§ **Action item**
Pick up the forum thread on who is to blame for South Africa's electricity shortage and continue it from its last sentence, before the entries that follow it.

§ **Text under study**
☆ ☆ ☆ ☆ ☆

# Interest group forums > Electrical Contracting Industry Forum > Electrical Load Shedding Forum >  The SA electrical power shortage - who is to blame?

## Dave A

I thought in the interests of trying to bring some balance to the views generally expressed on this site so far, I'd share the views of Lennox Mabaso.



> *'Apartheid planning resulted in blackouts'*
> There is no way water will not be bloodied if a crocodile has been feeding on the calf of the hippopotamus. In the same way the present debate about the electricity challenge facing our country is a classic representation of everything that is wrong with our national discourse.
> 
> Granted, the fact that the country has had to endure intermittent rolling blackouts is a matter of major concern not only for our day-to-day existence, but for the very economic well-being of our country. So serious is this challenge that even our government, through President Thabo Mbeki, has had to apologise to the nation and summoned Eskom executives to find solutions to these potentially crippling power outages.
> 
> As a country that is still picking up pieces from the debris of apartheid rule, South Africa can ill-afford to experience these power outages as they can have a devastating impact on the economic growth of the country.
> 
> That said, however, it is important to put this debate into context and avoid the zero sum game approach which characterises debates in South Africa.
> 
> ...

----------


## Chatmaster

Lol, just another deny accountability and blame apartheid so hopefully my brothers will believe me response. 

I still need a response on this issue that will satisfy me. That is perhaps because I look at the facts presented and see corruption as the reason for this. If one of them can explain the coal shortage, large bonuses paid to the Eskom bosses, the more than 50% cut in personnel, why they didn't react to a 9 year warning and finally why no one has been fired yet will I have an understanding. Now Alec Irwin is stating that the electricity demand grew more than expected and not the economy, hoping that we are dumb enough to believe that this happened so quickly that they were the victims of their own success...

☆ ☆ ☆ ☆ ☆

§ **Supplied data**
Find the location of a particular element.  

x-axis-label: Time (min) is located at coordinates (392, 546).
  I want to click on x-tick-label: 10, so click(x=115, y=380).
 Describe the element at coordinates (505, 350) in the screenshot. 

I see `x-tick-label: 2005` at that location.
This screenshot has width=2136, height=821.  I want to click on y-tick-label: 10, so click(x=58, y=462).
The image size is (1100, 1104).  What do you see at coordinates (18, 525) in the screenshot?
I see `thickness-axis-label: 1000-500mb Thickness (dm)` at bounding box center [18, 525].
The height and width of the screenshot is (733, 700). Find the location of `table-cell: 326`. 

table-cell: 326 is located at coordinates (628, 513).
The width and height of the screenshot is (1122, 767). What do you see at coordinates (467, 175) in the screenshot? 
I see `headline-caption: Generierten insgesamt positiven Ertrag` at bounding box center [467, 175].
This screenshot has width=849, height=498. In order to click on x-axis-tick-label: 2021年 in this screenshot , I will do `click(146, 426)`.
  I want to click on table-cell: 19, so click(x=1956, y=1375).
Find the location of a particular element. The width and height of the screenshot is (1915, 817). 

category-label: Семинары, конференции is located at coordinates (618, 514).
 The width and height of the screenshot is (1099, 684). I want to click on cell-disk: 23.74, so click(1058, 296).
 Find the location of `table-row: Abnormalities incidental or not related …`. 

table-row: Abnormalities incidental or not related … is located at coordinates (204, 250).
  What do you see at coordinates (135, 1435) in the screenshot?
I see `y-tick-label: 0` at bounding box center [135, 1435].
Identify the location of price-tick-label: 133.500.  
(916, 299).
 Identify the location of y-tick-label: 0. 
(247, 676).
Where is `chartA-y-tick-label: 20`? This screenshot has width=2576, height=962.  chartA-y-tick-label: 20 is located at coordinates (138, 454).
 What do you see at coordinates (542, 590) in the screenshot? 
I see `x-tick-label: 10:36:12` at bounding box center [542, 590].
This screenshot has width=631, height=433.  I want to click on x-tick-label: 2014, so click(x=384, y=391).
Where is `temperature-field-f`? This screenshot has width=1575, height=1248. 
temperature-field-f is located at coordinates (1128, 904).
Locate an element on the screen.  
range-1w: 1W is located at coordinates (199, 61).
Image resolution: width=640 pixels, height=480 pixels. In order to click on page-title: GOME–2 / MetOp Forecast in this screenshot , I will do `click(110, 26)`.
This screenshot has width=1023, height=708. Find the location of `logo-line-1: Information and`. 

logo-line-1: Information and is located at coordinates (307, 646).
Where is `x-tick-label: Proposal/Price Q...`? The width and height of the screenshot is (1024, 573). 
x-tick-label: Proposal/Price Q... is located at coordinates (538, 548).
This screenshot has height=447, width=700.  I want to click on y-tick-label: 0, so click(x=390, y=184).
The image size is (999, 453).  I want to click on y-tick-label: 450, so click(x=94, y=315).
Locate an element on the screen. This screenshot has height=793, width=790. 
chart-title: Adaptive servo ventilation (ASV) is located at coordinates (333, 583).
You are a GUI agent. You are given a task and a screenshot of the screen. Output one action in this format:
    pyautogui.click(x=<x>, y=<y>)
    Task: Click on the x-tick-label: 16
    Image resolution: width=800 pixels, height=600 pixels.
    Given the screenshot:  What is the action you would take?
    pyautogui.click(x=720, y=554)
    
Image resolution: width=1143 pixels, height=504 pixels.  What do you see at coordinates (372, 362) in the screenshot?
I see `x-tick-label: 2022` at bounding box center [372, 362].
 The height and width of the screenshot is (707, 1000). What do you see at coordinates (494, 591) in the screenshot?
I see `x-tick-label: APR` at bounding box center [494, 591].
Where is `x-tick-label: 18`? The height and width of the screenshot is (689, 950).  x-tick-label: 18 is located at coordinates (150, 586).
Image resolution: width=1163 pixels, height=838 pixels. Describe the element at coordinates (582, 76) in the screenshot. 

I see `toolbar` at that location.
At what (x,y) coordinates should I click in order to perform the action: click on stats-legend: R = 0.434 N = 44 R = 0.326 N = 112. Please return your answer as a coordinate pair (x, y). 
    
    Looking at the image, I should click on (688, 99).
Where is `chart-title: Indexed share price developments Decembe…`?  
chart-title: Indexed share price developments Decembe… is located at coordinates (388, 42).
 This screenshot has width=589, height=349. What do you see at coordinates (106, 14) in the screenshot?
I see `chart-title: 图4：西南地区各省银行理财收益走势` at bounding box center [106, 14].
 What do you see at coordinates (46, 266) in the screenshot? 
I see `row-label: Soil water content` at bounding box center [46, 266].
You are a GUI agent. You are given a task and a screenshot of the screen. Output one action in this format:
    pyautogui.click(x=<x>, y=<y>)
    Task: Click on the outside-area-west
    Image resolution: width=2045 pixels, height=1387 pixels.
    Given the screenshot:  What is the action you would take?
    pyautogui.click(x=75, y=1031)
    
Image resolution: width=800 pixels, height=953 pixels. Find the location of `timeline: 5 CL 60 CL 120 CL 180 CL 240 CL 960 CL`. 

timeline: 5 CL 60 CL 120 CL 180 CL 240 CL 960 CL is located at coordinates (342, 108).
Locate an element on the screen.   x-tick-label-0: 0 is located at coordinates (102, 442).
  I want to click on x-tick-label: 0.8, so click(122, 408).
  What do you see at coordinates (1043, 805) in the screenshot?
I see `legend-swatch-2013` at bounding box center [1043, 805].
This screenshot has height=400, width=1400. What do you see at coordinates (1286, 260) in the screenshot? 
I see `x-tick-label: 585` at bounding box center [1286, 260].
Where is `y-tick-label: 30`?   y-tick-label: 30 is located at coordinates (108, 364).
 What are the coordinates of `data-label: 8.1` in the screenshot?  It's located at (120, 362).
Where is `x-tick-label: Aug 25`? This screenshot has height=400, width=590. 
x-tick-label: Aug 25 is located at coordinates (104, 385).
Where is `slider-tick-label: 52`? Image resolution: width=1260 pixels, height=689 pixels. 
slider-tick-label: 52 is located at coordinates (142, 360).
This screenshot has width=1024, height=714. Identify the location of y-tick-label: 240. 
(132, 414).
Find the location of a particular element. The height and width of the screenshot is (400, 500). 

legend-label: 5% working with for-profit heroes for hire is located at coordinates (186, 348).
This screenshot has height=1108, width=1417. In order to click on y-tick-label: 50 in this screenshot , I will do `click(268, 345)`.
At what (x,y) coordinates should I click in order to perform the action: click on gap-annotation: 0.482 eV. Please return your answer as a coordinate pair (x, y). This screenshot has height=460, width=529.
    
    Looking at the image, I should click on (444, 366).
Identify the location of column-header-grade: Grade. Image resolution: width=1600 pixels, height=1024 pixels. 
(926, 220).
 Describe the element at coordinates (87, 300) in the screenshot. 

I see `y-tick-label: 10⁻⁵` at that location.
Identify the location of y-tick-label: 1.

☆ ☆ ☆ ☆ ☆

§ **Response**
----------


## duncan drennan

It is an interesting perspective, although he seems to oppose his own view a few times, e.g.




> The truth is that the outages are a direct result of lopsided apartheid planning.


and then




> When we voted this government to power we knew then that it would experience difficulties in some areas and there would be unintended mistakes that it would make and indeed the power problem is one of those unintended mistakes that our government has openly admitted it made.


Also, I don't believe that other political parties are the only ones looking to make cheap political shots - the ANC (internally) has just as much to gain by spinning this a certain way. He also goes on to make a number of his own statements which are cheap political shots.

His venom is very much directed at the DA (which seems to represent apartheid in his mind) as he frames this issue along racial and political lines.

It is really unfortunate that we still have people in this country that buy into the reality that he implies. It implies an Us vs Them attitude which does not create progress, but holds onto the negative legacy of our past.

The sad thing is that underneath all the political venom there are some great thoughts about unity and solving the challenges that we have together. If only we could strip away all the racial and political nonsense, maybe he would realise that *everybody* in this country wants it to work, and maybe - just maybe - he is blinded to that by the pain of the past.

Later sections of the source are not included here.